BEGIN EXCERPTED DATA
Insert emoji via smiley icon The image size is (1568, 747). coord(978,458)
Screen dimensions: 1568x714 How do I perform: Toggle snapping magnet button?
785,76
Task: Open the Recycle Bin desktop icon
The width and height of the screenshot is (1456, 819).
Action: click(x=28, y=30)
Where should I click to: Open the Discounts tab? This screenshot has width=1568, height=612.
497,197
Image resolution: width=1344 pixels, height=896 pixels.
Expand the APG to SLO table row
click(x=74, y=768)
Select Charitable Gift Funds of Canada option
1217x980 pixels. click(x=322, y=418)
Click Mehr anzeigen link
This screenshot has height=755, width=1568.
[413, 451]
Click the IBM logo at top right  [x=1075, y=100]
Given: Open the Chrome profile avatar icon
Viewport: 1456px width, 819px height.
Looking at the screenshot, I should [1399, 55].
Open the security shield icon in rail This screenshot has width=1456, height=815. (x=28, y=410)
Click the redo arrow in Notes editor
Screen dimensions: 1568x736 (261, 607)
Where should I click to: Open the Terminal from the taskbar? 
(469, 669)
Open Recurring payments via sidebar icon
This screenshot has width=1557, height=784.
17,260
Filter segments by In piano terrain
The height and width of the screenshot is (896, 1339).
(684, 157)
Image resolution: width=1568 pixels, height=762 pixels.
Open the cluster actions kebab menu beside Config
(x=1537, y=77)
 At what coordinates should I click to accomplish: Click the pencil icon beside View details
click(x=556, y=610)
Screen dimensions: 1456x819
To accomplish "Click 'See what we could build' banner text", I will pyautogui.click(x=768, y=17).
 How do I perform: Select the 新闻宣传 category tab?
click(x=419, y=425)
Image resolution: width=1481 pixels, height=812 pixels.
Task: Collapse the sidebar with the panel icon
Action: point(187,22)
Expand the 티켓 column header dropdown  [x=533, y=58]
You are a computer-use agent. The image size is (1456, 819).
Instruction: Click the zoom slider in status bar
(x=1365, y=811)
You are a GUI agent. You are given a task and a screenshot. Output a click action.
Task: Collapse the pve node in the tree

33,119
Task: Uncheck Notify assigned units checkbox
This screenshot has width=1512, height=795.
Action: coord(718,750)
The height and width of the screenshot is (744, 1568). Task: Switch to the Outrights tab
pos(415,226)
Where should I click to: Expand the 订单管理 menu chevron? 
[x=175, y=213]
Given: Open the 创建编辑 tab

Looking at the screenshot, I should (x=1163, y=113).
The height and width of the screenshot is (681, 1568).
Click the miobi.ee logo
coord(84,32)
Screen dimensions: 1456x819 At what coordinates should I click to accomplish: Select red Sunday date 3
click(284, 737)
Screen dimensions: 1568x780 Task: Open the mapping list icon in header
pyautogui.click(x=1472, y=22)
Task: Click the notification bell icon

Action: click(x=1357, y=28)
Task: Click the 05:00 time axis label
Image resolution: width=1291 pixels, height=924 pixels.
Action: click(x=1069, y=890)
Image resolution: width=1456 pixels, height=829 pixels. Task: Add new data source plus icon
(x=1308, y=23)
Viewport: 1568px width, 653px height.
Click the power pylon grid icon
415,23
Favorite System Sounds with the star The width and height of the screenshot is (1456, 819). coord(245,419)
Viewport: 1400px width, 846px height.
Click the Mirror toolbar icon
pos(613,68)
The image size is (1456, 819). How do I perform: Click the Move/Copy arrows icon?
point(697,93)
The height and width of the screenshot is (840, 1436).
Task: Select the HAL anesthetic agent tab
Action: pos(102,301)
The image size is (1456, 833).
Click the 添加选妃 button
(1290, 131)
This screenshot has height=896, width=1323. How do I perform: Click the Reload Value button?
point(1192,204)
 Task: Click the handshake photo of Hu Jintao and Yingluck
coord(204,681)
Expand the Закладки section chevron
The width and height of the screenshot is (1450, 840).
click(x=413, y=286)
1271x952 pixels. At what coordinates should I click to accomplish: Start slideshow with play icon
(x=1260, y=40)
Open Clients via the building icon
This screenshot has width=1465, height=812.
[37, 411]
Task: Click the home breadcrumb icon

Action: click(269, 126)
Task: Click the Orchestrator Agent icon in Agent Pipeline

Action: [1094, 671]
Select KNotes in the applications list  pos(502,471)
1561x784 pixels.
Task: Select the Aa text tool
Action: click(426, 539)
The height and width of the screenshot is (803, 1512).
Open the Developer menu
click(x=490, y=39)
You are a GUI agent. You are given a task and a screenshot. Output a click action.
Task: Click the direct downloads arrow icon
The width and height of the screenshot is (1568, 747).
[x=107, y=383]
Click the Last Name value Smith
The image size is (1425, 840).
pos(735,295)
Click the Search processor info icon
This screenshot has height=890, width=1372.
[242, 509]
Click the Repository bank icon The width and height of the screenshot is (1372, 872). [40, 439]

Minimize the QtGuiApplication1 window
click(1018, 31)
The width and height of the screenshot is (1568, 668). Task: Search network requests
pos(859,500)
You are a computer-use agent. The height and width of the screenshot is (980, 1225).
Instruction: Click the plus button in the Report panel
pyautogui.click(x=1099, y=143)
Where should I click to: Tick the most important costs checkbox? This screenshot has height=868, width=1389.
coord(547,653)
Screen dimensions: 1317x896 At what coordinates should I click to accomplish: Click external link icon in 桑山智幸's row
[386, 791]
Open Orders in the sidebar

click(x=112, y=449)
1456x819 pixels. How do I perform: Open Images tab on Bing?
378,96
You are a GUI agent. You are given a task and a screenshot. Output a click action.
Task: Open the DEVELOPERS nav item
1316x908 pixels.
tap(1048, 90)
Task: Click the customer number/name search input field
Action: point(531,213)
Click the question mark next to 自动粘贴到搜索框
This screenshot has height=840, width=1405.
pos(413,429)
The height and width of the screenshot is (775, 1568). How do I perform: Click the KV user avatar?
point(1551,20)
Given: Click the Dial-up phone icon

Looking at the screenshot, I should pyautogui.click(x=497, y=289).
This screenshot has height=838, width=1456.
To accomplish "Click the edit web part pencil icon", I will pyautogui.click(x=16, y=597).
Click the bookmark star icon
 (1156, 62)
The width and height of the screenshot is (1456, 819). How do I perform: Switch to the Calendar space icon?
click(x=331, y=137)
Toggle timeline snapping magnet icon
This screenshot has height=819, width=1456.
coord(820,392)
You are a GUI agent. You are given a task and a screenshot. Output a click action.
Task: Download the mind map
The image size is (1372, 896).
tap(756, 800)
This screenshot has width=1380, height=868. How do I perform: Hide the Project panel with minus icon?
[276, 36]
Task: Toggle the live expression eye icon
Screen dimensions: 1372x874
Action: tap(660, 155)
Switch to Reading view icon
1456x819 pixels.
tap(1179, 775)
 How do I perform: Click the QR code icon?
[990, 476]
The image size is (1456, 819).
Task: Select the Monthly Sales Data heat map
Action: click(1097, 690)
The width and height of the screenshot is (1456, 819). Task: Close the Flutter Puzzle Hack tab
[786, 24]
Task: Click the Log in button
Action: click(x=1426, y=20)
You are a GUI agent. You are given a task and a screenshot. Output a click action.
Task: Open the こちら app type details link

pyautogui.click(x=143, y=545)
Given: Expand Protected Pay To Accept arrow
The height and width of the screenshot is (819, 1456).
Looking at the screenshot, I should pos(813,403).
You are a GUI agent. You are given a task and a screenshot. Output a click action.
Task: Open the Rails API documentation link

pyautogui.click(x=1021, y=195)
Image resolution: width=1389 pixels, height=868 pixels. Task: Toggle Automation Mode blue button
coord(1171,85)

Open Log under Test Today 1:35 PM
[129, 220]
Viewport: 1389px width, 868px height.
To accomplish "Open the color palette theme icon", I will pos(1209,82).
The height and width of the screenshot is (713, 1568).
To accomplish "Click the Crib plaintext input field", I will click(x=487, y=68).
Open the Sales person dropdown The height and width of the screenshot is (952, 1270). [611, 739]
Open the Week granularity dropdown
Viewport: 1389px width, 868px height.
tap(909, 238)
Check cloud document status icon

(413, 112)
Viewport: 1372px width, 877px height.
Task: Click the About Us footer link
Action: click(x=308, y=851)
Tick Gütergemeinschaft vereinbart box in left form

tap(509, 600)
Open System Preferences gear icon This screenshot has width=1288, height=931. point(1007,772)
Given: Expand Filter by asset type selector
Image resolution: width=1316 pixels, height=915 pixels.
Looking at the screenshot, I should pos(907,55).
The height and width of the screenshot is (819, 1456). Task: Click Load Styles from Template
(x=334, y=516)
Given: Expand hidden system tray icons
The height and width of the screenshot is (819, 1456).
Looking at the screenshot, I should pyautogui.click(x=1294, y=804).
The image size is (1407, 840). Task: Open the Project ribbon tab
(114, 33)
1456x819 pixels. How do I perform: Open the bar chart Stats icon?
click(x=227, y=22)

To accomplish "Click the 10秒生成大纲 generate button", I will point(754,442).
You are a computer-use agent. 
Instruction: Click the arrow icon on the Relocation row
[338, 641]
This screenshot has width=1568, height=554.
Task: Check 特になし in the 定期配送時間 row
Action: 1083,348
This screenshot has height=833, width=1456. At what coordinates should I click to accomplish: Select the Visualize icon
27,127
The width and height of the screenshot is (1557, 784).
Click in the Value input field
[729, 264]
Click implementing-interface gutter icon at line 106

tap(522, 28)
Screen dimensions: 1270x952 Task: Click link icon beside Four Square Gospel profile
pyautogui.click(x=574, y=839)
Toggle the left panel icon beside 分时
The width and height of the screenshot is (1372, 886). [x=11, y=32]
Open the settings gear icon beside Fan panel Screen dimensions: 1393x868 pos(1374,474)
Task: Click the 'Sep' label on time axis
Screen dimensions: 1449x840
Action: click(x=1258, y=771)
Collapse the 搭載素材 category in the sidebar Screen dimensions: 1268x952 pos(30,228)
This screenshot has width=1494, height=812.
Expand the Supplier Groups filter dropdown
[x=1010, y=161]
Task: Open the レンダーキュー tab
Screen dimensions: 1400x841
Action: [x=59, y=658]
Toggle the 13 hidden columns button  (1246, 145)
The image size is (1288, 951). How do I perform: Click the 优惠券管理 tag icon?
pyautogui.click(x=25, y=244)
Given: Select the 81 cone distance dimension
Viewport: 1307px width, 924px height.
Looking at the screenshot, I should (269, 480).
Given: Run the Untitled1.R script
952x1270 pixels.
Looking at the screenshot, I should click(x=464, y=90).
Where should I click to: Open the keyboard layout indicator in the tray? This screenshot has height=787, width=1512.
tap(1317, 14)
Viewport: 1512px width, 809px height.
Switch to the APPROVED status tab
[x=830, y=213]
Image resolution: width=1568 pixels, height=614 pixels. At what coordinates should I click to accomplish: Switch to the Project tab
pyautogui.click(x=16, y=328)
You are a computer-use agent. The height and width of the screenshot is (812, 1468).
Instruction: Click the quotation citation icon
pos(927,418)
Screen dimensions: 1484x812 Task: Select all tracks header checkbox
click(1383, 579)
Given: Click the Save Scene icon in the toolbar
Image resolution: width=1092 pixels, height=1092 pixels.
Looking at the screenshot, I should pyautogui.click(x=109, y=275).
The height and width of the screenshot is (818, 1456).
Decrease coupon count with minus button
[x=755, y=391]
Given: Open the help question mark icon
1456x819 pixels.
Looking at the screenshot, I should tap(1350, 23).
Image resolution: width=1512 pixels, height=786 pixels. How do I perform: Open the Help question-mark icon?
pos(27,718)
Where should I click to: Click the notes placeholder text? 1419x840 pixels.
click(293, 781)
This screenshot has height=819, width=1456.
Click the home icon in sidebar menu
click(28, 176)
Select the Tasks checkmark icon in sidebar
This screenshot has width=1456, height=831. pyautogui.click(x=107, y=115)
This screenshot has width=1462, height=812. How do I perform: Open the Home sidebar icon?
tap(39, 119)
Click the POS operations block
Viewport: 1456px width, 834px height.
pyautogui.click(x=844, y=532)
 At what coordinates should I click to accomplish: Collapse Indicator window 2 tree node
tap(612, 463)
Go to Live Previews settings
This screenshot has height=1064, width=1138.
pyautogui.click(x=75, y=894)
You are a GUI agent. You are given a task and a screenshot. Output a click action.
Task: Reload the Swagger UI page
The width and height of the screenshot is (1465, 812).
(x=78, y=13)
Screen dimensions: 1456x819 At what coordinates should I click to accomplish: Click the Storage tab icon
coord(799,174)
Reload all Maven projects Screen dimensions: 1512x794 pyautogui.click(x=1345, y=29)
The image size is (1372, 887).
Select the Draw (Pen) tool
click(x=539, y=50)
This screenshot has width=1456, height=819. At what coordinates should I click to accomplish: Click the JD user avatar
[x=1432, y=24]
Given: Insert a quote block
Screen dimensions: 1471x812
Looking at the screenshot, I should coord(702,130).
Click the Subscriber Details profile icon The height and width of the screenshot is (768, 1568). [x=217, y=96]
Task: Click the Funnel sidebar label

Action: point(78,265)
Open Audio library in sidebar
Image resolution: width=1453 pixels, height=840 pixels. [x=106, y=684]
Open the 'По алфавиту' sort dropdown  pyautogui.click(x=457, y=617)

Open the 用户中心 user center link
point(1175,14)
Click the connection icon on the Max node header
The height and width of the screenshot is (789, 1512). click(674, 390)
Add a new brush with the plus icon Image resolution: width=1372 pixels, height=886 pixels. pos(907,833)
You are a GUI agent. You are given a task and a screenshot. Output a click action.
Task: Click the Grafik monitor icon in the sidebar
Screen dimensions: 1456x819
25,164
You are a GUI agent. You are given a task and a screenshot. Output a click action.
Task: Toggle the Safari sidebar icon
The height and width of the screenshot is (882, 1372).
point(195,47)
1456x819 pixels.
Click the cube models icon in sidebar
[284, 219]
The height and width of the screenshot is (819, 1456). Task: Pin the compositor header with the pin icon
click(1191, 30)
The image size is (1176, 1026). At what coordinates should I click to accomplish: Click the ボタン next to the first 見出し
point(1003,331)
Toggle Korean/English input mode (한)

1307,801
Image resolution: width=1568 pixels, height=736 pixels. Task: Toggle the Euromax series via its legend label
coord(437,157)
END EXCERPTED DATA
Please count the lines in the data that include the word "axis" and report the number by itself.

* [TASK RESPONSE] 2